It's accessories and bags that mark a brand's success.
What makes money in fashion?
Is fashion an art form or is it really just about making money? A day after the final pret-a-porter show in Paris WWD, the American clothing industry newspaper's headline read, "It's all about accessories, right?"
Presuming they had simply cut to the chase and honed in on what every business-brained executive wants to know post-collections - never mind the clothes, what are the accessories like? - I read on.
Actually the point the business-led authority was trying to make was that buyers and the press had this season found many of their best discoveries off-runway.
These days, catwalk show shoes (bags are a rare sight in autumn/winter shows) are more often just one style worn by all models to blend in/punch up the theme of the collection.
The actual "shoe of the season" by Chanel, Prada or Louis Vuitton can be found away from the bright lights and bustle of the show, in the candle-scented silent showroom.
Showrooms are where big business is done and besides cosmetics and perfumes, it's bags, boots and shoes rather than clothes that reap the greatest financial rewards for the men-in-suits behind LVMH and Gucci Group, etc.
Yes, fashion really is all about accessories (and perfumes and cosmetics).
Let's examine which brands in the current global economic slump are doing well. Not whom you might expect. Primark, Benetton and Next which offer fashion at a lower budget, have all seen a decrease in net sales recently.
Last week, the Italian high street giant Benetton announced that their profits had dropped by 17 per cent. Even Primark, which has been one of the strongest retail performers in recent years, barely made a 3 per cent profit in figures released in last month.
With luxury retailers, which rely on accessories as the heart and soul of their business, it's a different matter altogether. The Italian luxury footwear brand Tod's has just posted a 28.6 per cent increase in net profits to Dh537 million - a leap of Dh99m on last year's figures.
The Rome-based fine jeweller, Bulgari, has just announced that profits are up Dh184m, mainly through growth of watch sales. No wonder LVMH has paid Dh19 billion for a 50.4 per cent stake in the business - the biggest takeover in a decade, according to Bloomberg BusinessWeek magazine - and far more than it paid to get Hermès into its luxury goods stable last October.
Even though executives love it when a designer such as Christophe Decarnin can sell humble ripped jeans for Dh5,918, or lure another 20 princesses into the haute-couturesalon, as Riccardo Tisci has done for Givenchy, sales of accessories, or perfume, or cosmetics in particular are the best way to claw back the expense of theatrical catwalk presentations and advertising campaigns.

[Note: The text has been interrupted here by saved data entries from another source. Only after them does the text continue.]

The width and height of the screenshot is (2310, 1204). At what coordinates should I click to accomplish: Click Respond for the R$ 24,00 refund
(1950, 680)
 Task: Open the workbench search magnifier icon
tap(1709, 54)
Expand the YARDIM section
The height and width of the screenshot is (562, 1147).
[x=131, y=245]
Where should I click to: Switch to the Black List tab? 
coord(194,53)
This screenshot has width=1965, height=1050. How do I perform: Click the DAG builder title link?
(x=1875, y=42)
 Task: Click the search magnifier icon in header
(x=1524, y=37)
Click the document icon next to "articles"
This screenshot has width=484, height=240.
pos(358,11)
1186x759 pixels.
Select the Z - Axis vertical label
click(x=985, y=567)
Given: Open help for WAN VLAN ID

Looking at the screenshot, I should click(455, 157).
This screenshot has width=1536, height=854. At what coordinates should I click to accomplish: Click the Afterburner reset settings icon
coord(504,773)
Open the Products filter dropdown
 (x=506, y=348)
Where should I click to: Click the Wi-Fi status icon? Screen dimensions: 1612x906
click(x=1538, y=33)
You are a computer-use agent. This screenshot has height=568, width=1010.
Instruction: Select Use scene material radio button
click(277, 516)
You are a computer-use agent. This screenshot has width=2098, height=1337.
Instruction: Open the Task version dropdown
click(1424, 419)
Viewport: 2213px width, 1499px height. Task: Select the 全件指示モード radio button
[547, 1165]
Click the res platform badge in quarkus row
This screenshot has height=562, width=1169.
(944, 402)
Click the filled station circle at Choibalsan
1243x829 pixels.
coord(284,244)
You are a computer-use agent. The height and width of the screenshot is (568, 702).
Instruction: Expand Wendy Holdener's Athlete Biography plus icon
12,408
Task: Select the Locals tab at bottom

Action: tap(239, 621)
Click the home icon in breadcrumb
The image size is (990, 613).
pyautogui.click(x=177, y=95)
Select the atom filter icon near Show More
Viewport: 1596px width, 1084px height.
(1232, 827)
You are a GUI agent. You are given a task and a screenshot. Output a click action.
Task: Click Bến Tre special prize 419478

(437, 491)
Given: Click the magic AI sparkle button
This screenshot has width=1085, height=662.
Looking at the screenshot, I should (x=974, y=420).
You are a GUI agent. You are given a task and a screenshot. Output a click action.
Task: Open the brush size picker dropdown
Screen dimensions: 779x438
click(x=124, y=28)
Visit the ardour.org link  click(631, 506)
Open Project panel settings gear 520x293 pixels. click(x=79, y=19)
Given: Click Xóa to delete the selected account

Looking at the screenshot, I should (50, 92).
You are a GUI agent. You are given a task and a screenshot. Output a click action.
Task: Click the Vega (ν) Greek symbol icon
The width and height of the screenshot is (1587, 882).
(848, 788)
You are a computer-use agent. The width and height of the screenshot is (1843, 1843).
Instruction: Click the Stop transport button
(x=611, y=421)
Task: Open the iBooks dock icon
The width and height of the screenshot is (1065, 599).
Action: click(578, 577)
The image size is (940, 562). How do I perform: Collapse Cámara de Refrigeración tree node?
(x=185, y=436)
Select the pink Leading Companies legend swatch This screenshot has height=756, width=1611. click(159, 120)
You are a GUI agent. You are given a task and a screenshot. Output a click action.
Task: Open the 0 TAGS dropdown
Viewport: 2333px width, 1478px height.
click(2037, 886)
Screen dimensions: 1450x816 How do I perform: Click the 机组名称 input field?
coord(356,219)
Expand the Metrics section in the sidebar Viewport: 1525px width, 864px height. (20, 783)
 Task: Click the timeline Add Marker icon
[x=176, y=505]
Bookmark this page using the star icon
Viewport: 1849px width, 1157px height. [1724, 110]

In February 2011, Puig, one of the largest global fragrance giants (it makes perfumes for Prada, Comme de Garçons and Nina Ricci), decided to re-enter the fashion world on the strength of its newly revived Paco Rabanne perfumes doing so well.
This October, in a topsy turvy turn of events, the Indian designer Manish Arora will create a ready-to-wear line for Paco Rabanne, the first in five years (traditionally you establish a successful clothing line before launching a blockbuster fragrance).
What ever happened to Paco Rabanne, the designer who invented the chain metal dress? Who cares. Paco Rabanne, the brand, launched a menswear fragrance in 2008, called 1 Million (Black Xs Perfume is the patchouli-scented equivalent for women) which has become the "Brut" of its time and made Puig a fortune. Mulberry has its supersized Alexa and Bayswater handbags to thank for its recent Dh1,532,000,153.16 pre-tax profit.
Last week Gina shoes - whose current bestseller is a pink snakeskin platform with a 100mm heel and a price tag of Dh4,081 - saw the launch of its second boutique in the Mall of the Emirates, a whopping 132 square metre space designed by the British architects Caulder Moore, who don't come cheap.
So, what will be the "it" accessories of spring that will boost both the profits and the prestige of a brand?
Prada's banana earrings and "Iron Lady" two-tone (navy/pink) structured handbags (inspired by the former British prime minister Margaret Thatcher, and Chanel's macramé necklaces and cobweb knit bracelet/ring pieces, which might even give its quilted bags a run for their money.